## Exercise goal
Beneath this line is the data. Output exactly the lines from the line with "Given: Click the sliders" to the line with "Open the To Do app", both ends included, and nothing more.

Collected data entries:
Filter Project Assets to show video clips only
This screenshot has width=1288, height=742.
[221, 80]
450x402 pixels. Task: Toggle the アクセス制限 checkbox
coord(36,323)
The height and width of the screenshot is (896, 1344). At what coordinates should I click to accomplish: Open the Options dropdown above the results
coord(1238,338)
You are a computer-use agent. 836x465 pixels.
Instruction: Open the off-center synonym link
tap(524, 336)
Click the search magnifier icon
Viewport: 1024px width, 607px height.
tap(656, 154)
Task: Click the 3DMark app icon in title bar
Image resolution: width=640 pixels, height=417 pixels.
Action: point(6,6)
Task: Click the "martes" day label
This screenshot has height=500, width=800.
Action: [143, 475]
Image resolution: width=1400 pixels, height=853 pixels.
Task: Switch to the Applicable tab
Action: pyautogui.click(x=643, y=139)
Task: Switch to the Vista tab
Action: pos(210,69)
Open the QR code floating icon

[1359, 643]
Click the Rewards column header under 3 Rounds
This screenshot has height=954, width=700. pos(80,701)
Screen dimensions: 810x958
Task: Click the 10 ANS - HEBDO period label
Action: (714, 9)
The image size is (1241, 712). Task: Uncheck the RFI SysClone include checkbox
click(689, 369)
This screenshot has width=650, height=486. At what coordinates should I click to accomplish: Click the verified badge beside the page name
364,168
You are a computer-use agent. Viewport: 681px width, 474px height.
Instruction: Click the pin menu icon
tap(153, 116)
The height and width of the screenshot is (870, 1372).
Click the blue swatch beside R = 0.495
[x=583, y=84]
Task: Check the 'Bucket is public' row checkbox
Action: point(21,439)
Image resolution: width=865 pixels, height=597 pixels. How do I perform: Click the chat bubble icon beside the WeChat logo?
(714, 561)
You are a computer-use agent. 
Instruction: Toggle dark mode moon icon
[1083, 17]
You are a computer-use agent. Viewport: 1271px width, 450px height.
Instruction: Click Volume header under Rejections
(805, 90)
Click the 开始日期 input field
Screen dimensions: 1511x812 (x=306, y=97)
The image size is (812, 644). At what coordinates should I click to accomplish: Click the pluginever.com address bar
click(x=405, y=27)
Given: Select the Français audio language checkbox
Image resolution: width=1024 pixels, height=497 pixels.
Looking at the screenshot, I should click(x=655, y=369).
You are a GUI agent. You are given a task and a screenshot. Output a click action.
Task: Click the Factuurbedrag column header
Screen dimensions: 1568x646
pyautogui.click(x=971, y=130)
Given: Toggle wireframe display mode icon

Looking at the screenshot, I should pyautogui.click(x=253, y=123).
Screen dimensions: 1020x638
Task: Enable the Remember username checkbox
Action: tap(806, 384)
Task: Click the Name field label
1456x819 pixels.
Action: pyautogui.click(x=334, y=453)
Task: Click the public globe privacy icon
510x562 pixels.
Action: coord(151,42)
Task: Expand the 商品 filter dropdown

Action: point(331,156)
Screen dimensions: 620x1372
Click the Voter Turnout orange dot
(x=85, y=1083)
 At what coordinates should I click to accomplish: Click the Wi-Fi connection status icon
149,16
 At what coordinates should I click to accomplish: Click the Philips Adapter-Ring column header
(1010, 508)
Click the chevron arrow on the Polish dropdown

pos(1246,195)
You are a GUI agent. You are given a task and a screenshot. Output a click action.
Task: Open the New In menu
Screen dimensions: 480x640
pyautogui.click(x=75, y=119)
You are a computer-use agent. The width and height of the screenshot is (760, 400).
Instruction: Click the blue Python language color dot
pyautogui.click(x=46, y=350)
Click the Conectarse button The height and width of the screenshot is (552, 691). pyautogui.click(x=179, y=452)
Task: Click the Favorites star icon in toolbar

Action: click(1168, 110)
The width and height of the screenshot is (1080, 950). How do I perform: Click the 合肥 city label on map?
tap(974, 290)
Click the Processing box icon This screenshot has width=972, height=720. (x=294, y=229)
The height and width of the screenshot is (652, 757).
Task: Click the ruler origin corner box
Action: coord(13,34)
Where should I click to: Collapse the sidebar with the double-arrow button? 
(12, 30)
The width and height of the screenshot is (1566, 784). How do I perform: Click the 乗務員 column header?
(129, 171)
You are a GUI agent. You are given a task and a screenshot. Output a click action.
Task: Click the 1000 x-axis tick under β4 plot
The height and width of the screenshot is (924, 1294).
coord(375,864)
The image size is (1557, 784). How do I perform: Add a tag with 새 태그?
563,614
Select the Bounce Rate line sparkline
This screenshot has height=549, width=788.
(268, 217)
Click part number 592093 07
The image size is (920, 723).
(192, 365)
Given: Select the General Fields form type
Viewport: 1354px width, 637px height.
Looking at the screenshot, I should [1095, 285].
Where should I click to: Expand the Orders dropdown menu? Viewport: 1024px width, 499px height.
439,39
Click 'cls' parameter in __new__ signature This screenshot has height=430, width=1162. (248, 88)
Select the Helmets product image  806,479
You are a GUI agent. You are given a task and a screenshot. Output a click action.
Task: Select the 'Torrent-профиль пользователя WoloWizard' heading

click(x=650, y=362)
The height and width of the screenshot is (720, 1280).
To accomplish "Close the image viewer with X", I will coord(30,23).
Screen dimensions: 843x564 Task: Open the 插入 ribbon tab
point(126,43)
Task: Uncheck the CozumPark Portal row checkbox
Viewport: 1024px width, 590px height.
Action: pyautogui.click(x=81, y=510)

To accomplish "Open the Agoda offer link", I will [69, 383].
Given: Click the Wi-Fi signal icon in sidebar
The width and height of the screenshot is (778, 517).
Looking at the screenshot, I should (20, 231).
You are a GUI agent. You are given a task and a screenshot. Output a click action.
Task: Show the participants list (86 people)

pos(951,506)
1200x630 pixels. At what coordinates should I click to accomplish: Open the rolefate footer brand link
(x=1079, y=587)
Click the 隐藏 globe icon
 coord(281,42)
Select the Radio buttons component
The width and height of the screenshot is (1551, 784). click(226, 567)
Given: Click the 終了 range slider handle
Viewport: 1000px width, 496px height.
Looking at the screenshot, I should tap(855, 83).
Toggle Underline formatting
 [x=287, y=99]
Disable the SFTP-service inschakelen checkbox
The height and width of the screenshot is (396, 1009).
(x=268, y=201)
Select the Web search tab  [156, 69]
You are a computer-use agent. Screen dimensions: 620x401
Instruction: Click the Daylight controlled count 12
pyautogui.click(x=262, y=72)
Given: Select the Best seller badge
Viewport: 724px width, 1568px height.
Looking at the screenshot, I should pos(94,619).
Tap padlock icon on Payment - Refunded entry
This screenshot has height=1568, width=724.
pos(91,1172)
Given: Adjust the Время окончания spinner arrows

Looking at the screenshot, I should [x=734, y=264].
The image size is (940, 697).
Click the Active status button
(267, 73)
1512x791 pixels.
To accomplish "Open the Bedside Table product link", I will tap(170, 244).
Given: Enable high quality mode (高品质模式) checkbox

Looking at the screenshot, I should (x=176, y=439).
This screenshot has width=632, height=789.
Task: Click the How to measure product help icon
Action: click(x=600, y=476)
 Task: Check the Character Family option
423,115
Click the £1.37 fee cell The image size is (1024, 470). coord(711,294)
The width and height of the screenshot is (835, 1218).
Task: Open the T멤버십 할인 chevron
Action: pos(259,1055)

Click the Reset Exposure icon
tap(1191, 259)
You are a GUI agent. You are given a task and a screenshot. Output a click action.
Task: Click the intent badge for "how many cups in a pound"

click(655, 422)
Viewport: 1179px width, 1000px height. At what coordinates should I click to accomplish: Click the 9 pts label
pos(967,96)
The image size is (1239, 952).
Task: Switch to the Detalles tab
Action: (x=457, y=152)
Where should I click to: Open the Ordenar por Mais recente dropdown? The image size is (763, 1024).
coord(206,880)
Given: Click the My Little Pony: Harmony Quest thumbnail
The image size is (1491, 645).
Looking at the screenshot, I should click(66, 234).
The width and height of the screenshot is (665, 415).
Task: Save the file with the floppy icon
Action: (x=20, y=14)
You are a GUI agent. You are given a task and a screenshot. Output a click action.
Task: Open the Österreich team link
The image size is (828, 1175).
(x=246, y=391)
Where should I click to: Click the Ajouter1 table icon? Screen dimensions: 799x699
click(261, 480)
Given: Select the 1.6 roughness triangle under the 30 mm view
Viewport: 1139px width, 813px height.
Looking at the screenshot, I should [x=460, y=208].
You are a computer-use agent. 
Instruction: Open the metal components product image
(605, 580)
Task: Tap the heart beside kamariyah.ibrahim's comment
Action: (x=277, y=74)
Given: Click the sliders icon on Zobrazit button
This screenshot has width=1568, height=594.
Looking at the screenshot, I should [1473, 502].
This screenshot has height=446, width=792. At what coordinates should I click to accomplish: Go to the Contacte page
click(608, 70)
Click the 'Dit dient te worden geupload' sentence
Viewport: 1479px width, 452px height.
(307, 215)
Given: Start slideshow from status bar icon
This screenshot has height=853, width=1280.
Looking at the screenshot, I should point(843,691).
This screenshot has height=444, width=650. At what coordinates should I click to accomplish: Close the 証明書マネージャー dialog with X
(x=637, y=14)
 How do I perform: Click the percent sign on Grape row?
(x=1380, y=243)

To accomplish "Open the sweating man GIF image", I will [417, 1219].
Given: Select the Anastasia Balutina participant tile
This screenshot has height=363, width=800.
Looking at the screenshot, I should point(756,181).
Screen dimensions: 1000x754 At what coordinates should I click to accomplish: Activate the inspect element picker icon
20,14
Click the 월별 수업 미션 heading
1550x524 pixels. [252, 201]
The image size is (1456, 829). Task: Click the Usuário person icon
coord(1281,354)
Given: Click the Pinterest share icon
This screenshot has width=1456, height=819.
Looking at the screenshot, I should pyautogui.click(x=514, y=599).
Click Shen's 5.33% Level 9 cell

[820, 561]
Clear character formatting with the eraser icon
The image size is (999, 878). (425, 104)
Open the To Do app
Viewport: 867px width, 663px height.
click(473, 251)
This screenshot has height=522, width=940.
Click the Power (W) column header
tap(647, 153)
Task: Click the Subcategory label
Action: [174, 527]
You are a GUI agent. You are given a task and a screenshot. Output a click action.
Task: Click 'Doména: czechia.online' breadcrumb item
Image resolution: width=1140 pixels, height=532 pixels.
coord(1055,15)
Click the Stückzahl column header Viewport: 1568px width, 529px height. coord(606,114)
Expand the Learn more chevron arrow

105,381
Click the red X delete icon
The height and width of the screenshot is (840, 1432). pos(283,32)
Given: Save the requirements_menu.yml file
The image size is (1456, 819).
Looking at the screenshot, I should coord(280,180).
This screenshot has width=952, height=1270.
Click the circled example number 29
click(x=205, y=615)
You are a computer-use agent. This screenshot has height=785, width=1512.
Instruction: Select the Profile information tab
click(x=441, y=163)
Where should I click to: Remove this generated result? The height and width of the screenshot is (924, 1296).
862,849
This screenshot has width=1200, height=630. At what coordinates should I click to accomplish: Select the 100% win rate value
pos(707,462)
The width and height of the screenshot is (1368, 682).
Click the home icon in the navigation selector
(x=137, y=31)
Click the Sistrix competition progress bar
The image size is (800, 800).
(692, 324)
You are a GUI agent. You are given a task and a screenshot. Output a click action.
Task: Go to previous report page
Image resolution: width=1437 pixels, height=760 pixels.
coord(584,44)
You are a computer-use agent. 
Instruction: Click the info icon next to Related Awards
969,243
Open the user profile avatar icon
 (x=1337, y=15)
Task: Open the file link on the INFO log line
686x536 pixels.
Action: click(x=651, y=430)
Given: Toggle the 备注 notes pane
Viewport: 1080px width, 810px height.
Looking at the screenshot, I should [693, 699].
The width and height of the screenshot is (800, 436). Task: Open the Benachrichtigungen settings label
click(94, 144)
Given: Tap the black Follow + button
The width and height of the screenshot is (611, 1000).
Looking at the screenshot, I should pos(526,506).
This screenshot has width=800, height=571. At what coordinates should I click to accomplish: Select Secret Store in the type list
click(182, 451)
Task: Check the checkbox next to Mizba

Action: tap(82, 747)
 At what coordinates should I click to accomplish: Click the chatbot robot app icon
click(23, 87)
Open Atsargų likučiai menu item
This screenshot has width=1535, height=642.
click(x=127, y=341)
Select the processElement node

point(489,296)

## Result
Given: Click the sliders icon on Zobrazit button
This screenshot has width=1568, height=594.
Looking at the screenshot, I should [1473, 502].
This screenshot has height=446, width=792. At what coordinates should I click to accomplish: Go to the Contacte page
click(608, 70)
Click the 'Dit dient te worden geupload' sentence
Viewport: 1479px width, 452px height.
(307, 215)
Given: Start slideshow from status bar icon
This screenshot has height=853, width=1280.
Looking at the screenshot, I should point(843,691).
This screenshot has height=444, width=650. At what coordinates should I click to accomplish: Close the 証明書マネージャー dialog with X
(x=637, y=14)
 How do I perform: Click the percent sign on Grape row?
(x=1380, y=243)

To accomplish "Open the sweating man GIF image", I will [417, 1219].
Given: Select the Anastasia Balutina participant tile
This screenshot has height=363, width=800.
Looking at the screenshot, I should point(756,181).
Screen dimensions: 1000x754 At what coordinates should I click to accomplish: Activate the inspect element picker icon
20,14
Click the 월별 수업 미션 heading
1550x524 pixels. [252, 201]
The image size is (1456, 829). Task: Click the Usuário person icon
coord(1281,354)
Given: Click the Pinterest share icon
This screenshot has width=1456, height=819.
Looking at the screenshot, I should pyautogui.click(x=514, y=599).
Click Shen's 5.33% Level 9 cell

[820, 561]
Clear character formatting with the eraser icon
The image size is (999, 878). (425, 104)
Open the To Do app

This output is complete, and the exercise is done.